Miran isn't going to Seoul today; I haven't caught the train to London (which might as well be on the other side of the world bearing in mind the current state of almost lock-down); and Yim Soon is spending her birthday in quarantine, having a temperature (at least she thinks so; she hasn't been able to check it, since everywhere is, like with pasta and toilet roll, sold out of thermometers!), and coughing a bit in the night. She is sending me her food and drink orders via FB Messenger, and I deliver to the door! Miran and I, meanwhile, are in self-isolation now for two weeks. She's bitterly disappointed that she's not on her way to an exotic beach somewhere (and has already announced that self-isolation is "SO BORING"), although for me it's a gift to have her here at this time.

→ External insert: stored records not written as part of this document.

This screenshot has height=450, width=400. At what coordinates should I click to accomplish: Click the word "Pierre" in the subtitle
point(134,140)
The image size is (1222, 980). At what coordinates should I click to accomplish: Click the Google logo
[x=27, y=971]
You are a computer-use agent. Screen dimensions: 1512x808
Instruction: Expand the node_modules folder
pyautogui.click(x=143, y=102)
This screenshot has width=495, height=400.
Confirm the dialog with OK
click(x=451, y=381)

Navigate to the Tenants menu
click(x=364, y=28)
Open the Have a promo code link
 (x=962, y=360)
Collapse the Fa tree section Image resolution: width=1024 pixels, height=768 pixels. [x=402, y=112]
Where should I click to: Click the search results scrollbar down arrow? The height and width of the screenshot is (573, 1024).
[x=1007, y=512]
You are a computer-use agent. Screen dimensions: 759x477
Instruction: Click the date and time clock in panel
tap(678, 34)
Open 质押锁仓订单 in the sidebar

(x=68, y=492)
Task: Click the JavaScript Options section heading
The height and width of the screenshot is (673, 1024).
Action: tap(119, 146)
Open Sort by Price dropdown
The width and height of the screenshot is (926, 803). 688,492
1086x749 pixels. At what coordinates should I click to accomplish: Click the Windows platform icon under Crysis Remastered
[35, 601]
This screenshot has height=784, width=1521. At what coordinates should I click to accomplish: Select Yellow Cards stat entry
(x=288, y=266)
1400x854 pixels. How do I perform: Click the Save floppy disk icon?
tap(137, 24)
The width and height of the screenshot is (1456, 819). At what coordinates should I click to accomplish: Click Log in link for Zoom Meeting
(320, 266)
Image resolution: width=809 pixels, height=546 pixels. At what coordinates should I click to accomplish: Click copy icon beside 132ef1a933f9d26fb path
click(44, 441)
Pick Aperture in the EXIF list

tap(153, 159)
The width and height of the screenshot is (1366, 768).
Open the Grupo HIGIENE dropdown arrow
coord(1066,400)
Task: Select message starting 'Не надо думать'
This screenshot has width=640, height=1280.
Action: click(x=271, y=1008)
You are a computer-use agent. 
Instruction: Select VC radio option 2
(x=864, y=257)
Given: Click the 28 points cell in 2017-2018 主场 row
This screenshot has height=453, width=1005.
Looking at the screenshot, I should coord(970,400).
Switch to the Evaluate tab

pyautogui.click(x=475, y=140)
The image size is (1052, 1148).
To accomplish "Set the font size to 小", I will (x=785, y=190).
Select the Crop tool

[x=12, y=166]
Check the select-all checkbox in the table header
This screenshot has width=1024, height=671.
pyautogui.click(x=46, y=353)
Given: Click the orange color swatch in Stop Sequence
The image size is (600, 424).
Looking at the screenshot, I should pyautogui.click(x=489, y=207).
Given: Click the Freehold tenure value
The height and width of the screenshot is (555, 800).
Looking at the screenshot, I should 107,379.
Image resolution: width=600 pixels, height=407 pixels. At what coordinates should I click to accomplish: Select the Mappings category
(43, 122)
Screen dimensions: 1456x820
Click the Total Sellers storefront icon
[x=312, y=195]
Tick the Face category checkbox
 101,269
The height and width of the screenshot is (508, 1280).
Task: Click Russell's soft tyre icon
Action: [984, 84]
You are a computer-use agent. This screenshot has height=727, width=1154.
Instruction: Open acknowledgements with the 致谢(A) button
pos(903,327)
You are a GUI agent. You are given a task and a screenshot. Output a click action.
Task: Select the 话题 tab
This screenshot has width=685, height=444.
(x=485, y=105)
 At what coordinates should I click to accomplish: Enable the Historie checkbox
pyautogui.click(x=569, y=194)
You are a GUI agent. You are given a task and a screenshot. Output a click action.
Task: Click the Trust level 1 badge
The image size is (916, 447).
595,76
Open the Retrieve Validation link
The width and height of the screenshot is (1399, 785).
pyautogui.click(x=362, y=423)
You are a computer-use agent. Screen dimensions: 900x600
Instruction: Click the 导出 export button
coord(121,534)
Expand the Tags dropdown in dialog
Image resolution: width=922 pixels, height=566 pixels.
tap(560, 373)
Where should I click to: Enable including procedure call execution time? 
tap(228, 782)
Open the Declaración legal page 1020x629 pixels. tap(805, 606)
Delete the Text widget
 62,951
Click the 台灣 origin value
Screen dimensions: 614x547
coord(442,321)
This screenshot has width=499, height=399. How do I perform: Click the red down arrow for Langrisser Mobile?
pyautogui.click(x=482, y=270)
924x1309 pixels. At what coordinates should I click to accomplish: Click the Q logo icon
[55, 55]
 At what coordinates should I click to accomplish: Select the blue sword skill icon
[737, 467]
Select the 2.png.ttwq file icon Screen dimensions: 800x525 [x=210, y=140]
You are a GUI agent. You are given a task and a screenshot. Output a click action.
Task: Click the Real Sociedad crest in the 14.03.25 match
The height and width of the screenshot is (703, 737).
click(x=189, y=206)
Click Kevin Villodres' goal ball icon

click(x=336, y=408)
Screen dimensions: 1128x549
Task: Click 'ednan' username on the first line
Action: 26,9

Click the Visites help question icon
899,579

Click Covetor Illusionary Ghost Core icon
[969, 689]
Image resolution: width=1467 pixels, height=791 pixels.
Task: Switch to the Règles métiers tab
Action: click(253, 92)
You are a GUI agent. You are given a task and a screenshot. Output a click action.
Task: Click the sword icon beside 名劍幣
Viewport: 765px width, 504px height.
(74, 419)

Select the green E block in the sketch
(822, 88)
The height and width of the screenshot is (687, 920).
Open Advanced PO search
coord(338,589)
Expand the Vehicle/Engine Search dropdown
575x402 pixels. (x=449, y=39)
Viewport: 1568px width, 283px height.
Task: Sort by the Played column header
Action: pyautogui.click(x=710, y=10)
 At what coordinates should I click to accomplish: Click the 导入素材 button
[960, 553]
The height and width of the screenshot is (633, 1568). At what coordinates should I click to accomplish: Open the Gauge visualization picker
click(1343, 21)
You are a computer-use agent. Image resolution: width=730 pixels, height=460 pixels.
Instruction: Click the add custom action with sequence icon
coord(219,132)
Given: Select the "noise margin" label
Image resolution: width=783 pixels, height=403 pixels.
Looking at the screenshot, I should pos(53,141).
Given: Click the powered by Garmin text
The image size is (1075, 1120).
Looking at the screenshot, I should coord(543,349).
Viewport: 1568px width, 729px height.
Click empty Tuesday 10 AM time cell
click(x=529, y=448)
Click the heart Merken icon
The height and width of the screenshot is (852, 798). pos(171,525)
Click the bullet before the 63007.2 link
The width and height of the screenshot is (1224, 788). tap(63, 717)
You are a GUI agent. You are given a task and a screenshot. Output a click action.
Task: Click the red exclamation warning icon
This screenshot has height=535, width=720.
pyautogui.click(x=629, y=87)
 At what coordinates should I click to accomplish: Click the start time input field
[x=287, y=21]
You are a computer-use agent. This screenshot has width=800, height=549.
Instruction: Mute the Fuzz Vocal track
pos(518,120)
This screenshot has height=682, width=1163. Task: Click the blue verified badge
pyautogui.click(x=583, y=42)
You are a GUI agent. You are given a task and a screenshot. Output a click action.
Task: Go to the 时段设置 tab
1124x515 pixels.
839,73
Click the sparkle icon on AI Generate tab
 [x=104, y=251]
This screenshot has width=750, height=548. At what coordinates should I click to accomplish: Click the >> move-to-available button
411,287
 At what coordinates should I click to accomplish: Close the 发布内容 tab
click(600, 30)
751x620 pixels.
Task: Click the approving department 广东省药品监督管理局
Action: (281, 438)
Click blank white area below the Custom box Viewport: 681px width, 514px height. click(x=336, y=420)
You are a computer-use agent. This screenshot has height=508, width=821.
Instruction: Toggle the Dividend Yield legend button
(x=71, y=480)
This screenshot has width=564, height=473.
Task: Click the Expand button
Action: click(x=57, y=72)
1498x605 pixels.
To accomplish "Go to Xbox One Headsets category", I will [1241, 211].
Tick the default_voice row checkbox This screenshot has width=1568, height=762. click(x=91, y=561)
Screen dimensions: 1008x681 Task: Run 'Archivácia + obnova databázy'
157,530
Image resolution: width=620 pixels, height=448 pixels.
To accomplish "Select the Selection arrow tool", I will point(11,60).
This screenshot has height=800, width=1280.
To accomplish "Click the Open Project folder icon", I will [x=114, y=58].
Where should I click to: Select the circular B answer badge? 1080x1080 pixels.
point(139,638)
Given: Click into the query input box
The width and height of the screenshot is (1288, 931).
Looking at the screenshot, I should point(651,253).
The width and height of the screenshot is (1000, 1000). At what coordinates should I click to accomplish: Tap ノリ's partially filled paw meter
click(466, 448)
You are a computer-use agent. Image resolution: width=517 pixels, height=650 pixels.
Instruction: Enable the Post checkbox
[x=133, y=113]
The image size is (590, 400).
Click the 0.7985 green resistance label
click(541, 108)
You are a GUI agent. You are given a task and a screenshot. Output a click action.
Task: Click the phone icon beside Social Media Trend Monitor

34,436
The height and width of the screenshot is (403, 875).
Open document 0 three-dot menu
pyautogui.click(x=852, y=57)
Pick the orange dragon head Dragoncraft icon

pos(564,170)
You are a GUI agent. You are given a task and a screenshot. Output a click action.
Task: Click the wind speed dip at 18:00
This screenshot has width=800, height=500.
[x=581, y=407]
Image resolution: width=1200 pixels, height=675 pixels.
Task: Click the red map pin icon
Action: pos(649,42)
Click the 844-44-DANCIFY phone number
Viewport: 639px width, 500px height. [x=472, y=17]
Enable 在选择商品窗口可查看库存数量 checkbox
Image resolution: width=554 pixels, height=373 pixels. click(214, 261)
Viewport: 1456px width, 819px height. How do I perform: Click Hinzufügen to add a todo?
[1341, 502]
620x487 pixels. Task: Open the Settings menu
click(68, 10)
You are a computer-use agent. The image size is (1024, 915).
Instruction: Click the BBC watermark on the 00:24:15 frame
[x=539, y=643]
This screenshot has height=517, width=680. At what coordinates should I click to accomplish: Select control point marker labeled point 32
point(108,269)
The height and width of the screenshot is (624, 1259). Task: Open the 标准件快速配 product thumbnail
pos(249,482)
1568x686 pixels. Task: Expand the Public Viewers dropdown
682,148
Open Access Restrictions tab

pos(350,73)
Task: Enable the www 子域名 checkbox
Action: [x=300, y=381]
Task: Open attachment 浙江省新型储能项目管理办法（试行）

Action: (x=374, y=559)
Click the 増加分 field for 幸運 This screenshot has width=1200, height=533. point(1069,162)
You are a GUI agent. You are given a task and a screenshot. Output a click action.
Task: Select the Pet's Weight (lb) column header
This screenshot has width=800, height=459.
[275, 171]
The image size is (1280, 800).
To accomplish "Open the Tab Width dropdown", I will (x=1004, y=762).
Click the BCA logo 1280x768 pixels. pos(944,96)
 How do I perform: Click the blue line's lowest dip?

And it's St Patrick's Day! But the parades and events in London and elsewhere were cancelled. Last night was to have been the reception at the Irish Embassy which is always a good do, and the Guinness there is as good as you get in Ireland. A couple of years ago they gave out little sprigs of shamrock for us to pin on. It brought me back to my childhood, when, on St Patrick's Day, my sister and I would have various green, white and gold badges and floppy bits of shamrock (it was always so floppy: it never really survived the journey from Ireland in an envelope) pinned to us by our mum and sent off to school. It was pretty embarrassing turning up to school each year on March 17th sporting a floppy bit of shamrock, even though (with it being a Catholic school in Coventry) lots of other children were similarly adorned. There's always so much that can embarrass a child: you don't need your mum doing additional weird stuff to you! Well, 2 years ago at the Embassy I wore my floppy shamrock with pride, and it even got me into a conversation with a Cork man on the train home from London. It turned out that his wife's best friend from childhood was someone I knew.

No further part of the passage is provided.